START Data for processing
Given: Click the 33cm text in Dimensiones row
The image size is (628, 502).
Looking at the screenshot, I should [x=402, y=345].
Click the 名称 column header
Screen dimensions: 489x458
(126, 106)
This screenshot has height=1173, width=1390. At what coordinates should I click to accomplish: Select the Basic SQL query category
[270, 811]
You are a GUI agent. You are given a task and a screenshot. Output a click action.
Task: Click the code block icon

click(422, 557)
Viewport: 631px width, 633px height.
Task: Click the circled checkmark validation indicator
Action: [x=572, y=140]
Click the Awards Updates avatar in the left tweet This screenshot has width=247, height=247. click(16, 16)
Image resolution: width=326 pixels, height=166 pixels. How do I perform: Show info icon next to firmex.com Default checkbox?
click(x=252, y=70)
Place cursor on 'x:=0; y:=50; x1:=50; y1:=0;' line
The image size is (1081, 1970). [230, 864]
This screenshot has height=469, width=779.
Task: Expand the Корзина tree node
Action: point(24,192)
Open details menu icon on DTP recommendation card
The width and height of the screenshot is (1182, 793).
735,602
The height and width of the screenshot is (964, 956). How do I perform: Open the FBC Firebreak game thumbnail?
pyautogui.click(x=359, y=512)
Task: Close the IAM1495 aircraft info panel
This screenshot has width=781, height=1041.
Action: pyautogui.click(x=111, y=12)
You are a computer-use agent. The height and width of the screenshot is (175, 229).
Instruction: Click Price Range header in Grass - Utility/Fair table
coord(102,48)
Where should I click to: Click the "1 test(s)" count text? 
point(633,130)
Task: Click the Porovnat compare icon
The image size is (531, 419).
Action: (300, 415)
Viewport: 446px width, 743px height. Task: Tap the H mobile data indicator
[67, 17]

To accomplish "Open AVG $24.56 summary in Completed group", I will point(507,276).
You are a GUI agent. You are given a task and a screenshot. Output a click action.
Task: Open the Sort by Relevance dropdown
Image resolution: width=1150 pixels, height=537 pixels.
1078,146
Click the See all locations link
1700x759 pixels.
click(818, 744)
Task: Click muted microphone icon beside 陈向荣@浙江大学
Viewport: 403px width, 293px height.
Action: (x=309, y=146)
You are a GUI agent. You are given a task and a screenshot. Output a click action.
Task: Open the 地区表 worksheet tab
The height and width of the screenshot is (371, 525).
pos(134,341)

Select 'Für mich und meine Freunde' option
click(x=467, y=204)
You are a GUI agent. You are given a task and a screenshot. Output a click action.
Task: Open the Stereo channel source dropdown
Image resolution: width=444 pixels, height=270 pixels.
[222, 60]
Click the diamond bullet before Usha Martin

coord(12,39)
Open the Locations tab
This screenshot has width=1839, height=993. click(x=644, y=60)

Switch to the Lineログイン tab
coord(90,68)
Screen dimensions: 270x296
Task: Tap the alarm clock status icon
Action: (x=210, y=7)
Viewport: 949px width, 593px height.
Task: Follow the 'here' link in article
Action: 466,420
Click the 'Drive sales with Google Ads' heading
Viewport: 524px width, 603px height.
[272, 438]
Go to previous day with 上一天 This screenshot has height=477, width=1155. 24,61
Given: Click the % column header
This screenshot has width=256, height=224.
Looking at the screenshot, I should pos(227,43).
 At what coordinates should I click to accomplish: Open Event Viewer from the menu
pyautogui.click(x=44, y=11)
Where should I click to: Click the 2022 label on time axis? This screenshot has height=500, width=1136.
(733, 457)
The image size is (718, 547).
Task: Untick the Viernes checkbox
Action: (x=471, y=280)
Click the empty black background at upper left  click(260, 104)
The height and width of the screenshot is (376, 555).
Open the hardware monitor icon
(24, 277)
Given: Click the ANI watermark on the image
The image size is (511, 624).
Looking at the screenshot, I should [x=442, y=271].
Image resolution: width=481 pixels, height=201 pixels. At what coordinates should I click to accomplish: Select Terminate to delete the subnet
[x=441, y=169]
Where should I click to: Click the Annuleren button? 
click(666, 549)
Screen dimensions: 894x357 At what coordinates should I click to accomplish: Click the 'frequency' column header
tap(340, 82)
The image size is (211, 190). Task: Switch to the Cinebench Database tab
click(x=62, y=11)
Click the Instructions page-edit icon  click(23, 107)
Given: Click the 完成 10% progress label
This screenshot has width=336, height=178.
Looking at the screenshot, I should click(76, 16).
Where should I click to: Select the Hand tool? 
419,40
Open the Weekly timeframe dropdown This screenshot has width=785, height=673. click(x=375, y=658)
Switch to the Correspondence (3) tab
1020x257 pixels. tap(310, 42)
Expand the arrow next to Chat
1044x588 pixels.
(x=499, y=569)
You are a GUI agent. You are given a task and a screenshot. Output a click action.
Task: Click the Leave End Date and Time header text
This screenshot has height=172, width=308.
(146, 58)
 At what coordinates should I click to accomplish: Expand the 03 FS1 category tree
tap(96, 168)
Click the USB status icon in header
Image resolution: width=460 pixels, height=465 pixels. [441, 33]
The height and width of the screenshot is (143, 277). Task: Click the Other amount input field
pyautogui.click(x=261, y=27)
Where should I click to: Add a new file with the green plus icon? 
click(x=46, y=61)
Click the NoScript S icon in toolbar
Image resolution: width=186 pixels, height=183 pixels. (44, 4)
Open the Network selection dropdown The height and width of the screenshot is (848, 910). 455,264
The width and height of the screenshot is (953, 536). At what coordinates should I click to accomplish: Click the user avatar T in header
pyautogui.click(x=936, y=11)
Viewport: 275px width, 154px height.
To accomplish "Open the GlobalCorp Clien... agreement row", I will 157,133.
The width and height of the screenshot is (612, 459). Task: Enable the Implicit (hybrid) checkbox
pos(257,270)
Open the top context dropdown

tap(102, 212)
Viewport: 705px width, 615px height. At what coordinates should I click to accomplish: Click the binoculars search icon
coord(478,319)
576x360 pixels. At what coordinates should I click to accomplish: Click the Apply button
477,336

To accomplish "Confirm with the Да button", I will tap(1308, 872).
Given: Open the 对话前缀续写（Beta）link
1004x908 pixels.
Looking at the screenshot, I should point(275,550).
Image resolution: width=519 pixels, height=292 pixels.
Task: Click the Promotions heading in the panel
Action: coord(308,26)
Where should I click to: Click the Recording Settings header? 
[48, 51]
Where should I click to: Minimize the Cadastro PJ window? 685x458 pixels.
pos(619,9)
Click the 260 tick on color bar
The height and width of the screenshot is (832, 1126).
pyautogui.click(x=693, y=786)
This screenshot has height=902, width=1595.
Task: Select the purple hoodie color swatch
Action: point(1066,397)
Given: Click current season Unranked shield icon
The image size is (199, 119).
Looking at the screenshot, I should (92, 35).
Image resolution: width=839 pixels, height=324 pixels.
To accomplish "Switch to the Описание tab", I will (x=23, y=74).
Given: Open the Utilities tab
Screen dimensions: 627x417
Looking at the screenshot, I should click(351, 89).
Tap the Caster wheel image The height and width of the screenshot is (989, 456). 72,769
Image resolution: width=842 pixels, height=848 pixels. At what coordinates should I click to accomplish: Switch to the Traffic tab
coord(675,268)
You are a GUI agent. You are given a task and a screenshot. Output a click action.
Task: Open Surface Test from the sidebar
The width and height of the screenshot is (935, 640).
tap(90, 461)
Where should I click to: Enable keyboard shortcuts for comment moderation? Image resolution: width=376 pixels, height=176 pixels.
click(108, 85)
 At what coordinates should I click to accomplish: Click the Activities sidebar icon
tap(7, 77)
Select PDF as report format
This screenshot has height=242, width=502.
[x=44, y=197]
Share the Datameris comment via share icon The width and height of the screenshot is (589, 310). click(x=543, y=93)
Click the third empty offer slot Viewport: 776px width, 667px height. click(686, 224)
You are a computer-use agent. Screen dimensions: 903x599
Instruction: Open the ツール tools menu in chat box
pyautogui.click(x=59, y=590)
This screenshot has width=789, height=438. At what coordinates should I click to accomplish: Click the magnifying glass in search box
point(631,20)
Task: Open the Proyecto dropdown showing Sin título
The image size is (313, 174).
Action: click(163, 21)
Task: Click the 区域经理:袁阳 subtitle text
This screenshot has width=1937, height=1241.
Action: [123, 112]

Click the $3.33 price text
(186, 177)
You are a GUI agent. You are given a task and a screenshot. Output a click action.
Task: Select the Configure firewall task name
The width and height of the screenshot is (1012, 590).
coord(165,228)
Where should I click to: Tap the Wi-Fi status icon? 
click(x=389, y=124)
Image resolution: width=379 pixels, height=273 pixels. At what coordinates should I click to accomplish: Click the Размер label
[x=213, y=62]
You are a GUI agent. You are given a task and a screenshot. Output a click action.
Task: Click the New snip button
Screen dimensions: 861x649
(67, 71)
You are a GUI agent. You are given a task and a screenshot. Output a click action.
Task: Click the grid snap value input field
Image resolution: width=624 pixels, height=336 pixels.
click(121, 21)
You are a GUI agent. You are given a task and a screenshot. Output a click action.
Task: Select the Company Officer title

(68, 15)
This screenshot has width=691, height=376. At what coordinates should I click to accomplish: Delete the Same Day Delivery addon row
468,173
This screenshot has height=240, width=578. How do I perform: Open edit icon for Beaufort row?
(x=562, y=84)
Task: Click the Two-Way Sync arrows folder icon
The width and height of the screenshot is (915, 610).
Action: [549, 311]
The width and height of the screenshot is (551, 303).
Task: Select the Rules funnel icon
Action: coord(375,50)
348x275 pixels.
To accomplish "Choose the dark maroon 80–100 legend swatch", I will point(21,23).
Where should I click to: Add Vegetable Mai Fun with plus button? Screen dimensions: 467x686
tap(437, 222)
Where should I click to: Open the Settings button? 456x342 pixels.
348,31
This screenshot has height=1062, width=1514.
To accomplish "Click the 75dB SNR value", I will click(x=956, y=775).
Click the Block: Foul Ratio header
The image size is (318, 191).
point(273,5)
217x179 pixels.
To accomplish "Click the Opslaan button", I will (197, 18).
END Data for processing
What to produce:
Check each line of the entries for the string "computer". Copy the lines that have it.

Task solution:
You are a computer-use agent. The height and width of the screenshot is (175, 229).
You are a computer-use agent. Screen dimensions: 903x599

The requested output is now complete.